Copy the entries below exactly as they appear, beginning with the line that contains "This screenshot has height=784, width=1526." and continuing through the line that contains "click(866, 427)".

=== Exercise input ===

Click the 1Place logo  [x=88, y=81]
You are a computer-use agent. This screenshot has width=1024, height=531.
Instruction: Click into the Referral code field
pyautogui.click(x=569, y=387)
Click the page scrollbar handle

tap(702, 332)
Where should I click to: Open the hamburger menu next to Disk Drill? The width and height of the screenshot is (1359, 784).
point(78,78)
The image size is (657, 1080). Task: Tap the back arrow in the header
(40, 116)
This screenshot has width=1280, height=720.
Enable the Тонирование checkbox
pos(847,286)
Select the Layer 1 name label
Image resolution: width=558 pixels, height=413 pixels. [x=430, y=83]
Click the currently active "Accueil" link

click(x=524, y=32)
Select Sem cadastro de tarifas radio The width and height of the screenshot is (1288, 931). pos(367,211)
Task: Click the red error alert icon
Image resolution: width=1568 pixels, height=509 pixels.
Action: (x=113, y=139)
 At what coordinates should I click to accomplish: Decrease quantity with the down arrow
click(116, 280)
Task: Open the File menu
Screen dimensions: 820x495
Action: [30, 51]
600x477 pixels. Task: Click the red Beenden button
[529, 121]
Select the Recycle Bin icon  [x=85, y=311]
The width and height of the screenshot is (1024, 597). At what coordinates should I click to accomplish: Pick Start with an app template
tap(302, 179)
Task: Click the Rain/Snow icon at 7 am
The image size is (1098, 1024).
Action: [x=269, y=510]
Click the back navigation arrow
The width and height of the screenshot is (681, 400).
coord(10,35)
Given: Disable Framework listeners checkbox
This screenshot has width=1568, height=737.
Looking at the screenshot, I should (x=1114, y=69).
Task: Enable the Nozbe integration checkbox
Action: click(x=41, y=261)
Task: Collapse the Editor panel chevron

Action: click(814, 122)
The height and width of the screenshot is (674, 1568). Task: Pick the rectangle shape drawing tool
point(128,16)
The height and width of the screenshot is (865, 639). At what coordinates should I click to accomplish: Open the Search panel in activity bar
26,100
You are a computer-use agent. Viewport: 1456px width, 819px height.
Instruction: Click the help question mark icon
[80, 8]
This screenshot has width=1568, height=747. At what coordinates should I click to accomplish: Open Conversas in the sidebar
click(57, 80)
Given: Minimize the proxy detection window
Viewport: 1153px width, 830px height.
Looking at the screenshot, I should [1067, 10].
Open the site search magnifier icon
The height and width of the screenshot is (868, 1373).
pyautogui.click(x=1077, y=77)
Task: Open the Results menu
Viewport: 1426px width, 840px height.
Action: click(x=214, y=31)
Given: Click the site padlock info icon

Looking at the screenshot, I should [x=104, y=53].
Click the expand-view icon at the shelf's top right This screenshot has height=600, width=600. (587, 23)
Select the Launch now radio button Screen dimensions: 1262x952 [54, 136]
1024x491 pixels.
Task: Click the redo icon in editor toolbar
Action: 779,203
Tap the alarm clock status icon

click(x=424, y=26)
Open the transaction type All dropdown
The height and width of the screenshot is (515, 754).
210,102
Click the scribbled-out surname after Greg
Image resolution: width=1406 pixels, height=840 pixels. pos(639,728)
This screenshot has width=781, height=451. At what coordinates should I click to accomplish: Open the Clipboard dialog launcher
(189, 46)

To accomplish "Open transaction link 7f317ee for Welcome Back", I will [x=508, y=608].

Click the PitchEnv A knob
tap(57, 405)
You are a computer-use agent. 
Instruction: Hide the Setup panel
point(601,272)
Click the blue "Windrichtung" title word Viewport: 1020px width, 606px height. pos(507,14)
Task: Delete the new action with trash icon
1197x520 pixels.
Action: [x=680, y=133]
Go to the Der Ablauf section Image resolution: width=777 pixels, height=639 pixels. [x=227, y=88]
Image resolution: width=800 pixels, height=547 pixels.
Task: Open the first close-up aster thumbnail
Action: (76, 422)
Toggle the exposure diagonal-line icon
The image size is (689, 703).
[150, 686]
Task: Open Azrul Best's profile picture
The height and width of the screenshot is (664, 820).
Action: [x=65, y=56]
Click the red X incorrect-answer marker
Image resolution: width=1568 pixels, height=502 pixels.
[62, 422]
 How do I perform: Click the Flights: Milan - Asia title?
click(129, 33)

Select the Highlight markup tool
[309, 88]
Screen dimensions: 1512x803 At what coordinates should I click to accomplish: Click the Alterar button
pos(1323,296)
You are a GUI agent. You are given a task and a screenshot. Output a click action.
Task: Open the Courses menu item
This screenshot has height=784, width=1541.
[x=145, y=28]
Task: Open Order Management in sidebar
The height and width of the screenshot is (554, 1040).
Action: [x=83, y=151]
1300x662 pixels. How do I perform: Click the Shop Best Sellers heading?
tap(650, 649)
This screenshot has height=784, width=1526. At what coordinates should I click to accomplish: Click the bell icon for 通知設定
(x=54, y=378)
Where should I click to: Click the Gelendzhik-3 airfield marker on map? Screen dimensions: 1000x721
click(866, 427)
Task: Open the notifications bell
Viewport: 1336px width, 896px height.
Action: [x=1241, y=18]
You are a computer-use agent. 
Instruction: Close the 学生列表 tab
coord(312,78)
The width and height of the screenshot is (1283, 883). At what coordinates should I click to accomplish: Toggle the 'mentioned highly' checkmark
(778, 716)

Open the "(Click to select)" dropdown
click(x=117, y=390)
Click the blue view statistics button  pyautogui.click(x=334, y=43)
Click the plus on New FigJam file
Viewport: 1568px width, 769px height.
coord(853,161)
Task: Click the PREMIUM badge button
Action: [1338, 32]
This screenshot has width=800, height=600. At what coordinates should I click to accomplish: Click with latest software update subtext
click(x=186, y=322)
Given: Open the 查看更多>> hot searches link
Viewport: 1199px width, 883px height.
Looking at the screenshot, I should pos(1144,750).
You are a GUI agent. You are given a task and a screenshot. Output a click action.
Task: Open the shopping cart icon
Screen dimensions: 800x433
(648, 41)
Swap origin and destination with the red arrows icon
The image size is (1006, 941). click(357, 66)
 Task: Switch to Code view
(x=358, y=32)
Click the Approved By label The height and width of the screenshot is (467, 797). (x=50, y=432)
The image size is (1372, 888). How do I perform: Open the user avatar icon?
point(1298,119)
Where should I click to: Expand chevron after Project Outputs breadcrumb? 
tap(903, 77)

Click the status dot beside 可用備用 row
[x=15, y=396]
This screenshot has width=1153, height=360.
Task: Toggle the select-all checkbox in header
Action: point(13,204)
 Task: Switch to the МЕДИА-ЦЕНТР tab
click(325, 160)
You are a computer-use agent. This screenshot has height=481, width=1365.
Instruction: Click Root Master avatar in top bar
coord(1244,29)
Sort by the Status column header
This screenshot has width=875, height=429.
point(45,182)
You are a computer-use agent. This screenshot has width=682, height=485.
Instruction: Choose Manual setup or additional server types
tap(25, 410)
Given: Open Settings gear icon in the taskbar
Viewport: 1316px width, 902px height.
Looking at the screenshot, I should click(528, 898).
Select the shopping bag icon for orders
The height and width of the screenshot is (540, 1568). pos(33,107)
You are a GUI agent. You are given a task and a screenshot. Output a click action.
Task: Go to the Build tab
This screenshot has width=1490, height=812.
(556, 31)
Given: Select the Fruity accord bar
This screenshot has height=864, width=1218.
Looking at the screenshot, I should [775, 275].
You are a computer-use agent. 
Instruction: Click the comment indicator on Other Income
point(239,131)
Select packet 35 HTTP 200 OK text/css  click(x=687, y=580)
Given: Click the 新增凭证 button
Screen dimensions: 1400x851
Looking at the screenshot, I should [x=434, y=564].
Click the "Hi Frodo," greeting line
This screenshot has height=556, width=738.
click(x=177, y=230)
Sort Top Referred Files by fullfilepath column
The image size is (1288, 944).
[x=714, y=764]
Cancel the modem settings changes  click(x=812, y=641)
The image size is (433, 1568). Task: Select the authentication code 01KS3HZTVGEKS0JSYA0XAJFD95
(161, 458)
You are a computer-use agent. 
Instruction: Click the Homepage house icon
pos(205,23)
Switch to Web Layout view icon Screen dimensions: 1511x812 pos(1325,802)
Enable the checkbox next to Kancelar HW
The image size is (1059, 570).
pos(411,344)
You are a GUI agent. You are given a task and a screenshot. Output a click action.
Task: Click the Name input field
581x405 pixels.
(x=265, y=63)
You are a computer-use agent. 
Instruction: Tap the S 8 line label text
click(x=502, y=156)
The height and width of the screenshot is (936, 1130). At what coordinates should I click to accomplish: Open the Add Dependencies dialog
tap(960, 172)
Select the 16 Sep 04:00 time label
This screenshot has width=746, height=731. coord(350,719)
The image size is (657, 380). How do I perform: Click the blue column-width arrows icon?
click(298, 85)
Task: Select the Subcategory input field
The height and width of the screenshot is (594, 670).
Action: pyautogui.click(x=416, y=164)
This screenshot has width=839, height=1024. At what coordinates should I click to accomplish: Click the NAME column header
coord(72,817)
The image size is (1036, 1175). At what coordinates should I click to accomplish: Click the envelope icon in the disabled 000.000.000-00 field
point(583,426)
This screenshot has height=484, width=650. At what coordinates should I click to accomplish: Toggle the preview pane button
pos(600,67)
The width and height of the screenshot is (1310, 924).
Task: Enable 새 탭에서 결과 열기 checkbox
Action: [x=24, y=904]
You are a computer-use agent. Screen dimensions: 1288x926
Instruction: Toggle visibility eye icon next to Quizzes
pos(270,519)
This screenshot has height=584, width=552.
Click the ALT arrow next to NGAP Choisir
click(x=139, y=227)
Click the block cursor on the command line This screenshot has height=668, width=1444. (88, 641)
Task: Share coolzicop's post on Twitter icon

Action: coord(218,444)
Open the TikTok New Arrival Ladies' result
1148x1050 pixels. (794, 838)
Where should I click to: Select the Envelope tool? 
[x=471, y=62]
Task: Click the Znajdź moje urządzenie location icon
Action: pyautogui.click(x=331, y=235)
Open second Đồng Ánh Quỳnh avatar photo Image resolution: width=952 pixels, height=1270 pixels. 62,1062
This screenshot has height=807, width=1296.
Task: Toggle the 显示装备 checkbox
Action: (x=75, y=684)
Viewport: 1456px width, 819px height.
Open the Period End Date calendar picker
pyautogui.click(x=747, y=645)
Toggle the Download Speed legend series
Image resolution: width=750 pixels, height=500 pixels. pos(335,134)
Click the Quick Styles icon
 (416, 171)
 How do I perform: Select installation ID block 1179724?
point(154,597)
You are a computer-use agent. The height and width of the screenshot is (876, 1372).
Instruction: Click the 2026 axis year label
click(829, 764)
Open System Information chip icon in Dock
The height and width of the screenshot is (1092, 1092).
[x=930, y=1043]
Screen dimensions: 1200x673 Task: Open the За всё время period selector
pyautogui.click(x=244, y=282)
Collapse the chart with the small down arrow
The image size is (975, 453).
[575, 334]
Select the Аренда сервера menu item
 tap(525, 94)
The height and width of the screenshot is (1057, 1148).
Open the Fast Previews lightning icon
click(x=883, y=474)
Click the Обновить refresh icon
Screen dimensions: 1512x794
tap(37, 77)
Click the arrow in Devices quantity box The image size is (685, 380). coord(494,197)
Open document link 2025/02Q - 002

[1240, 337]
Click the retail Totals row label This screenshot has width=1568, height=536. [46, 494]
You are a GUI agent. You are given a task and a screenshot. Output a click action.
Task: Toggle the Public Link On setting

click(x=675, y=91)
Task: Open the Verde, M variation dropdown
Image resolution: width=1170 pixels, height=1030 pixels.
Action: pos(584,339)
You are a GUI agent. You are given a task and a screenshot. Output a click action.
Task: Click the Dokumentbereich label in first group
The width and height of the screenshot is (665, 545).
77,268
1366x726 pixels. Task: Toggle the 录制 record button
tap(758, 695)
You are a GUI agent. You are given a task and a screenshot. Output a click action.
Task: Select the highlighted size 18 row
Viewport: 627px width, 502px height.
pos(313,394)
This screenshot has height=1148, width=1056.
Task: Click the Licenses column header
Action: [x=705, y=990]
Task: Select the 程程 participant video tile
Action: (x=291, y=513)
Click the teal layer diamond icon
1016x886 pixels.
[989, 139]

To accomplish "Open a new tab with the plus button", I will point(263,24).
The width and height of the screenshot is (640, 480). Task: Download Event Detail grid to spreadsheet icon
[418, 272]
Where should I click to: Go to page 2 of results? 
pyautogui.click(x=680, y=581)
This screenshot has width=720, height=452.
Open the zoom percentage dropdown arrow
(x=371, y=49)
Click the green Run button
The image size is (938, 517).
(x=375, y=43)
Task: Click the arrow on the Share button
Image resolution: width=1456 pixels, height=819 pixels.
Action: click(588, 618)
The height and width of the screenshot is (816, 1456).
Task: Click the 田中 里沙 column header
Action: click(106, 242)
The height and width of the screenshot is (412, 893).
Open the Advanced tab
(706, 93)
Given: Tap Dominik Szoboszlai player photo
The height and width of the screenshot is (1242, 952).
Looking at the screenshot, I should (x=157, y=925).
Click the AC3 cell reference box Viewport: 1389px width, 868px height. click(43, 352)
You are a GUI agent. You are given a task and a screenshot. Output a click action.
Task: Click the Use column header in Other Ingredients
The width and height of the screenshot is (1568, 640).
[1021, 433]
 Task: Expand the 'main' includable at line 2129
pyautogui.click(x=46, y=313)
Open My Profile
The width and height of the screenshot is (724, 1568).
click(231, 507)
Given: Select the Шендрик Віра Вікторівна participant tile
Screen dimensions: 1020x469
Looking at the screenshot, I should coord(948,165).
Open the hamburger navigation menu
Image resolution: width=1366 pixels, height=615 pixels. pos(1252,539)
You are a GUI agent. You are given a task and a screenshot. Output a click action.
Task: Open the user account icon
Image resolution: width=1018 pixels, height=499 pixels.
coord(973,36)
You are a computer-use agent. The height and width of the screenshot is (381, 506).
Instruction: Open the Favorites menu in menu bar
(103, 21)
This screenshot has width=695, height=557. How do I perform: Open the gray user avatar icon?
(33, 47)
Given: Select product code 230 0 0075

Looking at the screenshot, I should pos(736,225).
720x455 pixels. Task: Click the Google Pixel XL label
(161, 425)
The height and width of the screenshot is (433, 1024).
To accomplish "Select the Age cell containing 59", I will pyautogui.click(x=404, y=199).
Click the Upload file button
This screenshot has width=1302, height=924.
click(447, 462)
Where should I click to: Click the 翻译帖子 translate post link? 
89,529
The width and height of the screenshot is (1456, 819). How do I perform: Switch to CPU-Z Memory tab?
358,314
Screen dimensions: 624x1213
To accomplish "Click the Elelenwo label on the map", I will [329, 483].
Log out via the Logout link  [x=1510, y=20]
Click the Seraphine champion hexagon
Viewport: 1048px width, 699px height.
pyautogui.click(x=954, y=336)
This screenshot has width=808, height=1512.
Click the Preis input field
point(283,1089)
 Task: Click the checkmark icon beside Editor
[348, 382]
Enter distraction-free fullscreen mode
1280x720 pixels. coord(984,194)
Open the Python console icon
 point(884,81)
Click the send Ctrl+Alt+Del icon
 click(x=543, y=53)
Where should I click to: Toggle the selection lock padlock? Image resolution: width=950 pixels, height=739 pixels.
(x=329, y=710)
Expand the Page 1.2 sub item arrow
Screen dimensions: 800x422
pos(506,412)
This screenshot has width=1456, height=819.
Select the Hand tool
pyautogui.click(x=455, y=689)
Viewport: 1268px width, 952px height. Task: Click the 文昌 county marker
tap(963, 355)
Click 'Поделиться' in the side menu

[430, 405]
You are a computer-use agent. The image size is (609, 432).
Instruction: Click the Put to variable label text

===

* Problem solution
This screenshot has height=784, width=1526. At what coordinates should I click to accomplish: Click the bell icon for 通知設定
(x=54, y=378)
Where should I click to: Click the Gelendzhik-3 airfield marker on map? Screen dimensions: 1000x721
click(866, 427)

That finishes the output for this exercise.